Quand j’eus tracé de cette façon les susdites figures, je me demandai comment les modernes peuvent, dans leur aveuglement, s’estimer habiles en l’art de bâtir, alors qu’ils ne savent même pas ce que c’est, tant ils conduisent en dehors de toutes règles leurs misérables édifices sacrés ou profanes, publics ou privés, et, négligeant les enseignements de la nature même, ne tiennent aucun compte des parties moyennes. C’est une parole d’or, une parole céleste, que celle du poète quand il affirme que là seulement gisent la vertu et le bonheur[3]. C’est en négligeant cette partie centrale qu’on tombe nécessairement dans le désordre, et que toute chose sonne faux. Car toute partie qui n’est pas congruente à son principe est ridicule, et, si vous écartez l’ordre et la règle, quelle œuvre paraîtra donc commode, agréable et digne ? Or la cause d’une erreur aussi inconvenante procède d’une ignorance obstinée et provient de l’absence de lettres.

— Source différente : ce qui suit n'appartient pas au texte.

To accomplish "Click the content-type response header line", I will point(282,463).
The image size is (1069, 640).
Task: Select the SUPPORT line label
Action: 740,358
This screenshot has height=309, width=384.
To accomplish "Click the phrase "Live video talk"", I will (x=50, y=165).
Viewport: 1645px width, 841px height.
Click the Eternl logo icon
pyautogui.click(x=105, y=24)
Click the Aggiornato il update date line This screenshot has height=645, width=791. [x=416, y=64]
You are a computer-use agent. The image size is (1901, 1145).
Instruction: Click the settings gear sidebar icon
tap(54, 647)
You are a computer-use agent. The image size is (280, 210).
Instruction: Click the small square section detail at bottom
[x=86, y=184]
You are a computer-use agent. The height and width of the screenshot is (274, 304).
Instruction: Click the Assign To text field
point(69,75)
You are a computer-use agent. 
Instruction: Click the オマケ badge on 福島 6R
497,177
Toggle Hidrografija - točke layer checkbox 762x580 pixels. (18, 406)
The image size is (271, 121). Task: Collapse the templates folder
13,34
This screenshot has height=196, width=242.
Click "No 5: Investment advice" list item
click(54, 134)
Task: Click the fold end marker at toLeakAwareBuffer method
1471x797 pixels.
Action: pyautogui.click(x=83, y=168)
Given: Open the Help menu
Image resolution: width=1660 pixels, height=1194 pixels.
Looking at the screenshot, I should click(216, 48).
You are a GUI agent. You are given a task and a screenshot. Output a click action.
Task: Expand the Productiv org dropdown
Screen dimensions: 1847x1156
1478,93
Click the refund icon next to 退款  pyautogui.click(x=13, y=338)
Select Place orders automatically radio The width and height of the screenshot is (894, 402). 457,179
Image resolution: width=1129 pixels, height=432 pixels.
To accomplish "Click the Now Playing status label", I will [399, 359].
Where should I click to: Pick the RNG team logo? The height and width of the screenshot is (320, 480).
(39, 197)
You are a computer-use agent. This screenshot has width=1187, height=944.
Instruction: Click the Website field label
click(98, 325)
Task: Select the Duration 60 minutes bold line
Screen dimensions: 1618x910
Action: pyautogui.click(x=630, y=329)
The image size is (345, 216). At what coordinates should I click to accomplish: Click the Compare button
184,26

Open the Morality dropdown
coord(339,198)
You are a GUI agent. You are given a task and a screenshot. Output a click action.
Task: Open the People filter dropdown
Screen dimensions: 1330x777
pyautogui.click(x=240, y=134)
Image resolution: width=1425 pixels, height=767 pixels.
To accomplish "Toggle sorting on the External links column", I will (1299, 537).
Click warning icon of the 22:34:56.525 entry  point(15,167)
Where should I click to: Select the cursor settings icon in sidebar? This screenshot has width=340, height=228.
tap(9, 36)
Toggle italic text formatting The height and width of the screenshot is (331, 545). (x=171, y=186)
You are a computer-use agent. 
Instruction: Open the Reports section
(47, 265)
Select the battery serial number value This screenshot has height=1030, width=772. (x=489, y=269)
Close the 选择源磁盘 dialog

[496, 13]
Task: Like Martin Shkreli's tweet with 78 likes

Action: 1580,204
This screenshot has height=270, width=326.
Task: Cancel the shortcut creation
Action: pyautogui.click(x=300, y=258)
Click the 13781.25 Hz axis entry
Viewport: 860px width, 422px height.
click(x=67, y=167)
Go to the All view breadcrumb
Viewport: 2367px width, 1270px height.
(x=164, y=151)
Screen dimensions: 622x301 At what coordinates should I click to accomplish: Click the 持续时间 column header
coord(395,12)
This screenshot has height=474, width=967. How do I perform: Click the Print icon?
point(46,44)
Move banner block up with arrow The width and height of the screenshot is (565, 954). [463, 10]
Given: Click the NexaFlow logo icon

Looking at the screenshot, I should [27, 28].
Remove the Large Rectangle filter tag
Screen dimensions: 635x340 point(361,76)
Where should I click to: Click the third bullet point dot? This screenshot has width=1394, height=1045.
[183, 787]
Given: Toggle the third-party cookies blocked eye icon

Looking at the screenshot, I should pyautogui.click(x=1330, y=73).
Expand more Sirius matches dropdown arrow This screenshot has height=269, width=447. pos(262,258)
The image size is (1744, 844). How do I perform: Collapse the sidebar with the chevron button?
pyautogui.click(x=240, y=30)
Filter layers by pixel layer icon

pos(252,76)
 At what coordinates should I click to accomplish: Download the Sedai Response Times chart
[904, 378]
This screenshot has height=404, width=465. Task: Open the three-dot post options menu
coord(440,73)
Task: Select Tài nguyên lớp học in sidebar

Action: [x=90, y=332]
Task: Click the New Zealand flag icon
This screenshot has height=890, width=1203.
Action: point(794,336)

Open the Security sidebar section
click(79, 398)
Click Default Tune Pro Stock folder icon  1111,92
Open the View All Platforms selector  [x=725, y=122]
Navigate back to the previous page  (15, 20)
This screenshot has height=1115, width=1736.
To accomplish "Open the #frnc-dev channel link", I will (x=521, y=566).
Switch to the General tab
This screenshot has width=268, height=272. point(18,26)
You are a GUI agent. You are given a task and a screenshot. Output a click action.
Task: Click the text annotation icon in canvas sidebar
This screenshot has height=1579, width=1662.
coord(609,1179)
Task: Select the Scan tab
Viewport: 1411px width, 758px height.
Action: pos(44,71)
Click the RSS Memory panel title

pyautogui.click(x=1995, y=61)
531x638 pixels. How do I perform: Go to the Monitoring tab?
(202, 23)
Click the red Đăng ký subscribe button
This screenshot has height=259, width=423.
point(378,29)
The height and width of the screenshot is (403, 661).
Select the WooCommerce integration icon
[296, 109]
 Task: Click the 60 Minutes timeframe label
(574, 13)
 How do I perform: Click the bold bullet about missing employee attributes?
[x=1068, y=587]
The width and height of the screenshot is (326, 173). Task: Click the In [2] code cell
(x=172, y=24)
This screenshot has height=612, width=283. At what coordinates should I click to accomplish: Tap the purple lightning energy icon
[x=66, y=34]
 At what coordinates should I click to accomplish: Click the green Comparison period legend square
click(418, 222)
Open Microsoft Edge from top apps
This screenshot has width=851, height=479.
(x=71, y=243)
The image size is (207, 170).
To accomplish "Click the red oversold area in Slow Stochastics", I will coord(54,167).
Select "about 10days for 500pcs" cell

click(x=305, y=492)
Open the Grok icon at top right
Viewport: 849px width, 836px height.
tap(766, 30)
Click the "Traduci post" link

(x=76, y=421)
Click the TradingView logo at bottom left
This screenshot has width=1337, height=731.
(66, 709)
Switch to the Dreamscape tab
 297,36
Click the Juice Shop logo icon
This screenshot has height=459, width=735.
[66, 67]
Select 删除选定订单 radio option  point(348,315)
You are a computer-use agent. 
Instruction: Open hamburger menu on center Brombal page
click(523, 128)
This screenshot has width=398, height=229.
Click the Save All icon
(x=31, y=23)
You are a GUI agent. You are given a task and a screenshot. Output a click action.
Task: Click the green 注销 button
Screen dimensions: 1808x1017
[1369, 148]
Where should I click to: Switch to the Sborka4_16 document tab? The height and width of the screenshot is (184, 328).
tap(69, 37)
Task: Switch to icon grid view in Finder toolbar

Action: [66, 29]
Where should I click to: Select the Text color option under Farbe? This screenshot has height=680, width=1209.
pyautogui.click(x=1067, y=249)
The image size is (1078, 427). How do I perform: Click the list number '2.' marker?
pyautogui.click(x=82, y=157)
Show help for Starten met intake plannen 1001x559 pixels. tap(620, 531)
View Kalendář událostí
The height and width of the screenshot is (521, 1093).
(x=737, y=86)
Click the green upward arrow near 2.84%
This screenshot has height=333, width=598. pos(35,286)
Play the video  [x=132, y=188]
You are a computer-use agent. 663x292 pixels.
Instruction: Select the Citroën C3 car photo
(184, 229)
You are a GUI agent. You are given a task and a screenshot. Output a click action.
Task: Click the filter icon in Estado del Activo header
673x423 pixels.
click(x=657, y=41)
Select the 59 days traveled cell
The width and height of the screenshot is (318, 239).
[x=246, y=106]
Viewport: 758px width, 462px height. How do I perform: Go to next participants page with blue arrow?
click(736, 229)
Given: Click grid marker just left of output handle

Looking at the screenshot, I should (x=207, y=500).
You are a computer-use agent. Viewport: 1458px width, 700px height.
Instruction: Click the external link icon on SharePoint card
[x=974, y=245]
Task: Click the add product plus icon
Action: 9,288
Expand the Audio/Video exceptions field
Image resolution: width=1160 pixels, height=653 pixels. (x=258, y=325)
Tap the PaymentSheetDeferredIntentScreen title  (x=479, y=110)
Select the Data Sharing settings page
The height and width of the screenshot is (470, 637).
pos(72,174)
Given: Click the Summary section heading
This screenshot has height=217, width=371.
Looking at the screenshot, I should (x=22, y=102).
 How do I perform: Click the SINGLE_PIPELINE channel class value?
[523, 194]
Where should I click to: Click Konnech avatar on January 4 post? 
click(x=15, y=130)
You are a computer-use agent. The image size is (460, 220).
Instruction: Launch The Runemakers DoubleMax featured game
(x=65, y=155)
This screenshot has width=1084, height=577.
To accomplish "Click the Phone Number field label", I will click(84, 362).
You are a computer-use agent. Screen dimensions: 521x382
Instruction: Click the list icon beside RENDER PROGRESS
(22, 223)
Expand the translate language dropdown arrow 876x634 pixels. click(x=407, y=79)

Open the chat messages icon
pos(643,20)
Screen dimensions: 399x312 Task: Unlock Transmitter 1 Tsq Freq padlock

Néanmoins, bien que la perfection d’un art très-élevé ne doive s’écarter de son canon, l’habile et ingénieux architecte peut, par des adjonctions ou des ablations, donner à son œuvre le fini et la rendre plaisante à la vue. Mais il importe, par-dessus tout, qu’il conserve le massif intact et le concilie avec le tout. J’ap-

  1. Sopra le isopleuri, du Grec ισόπλεuροσ, équilatéral.
  2. Losange.
  3. Virtus est medium vitiorum… (Horace.)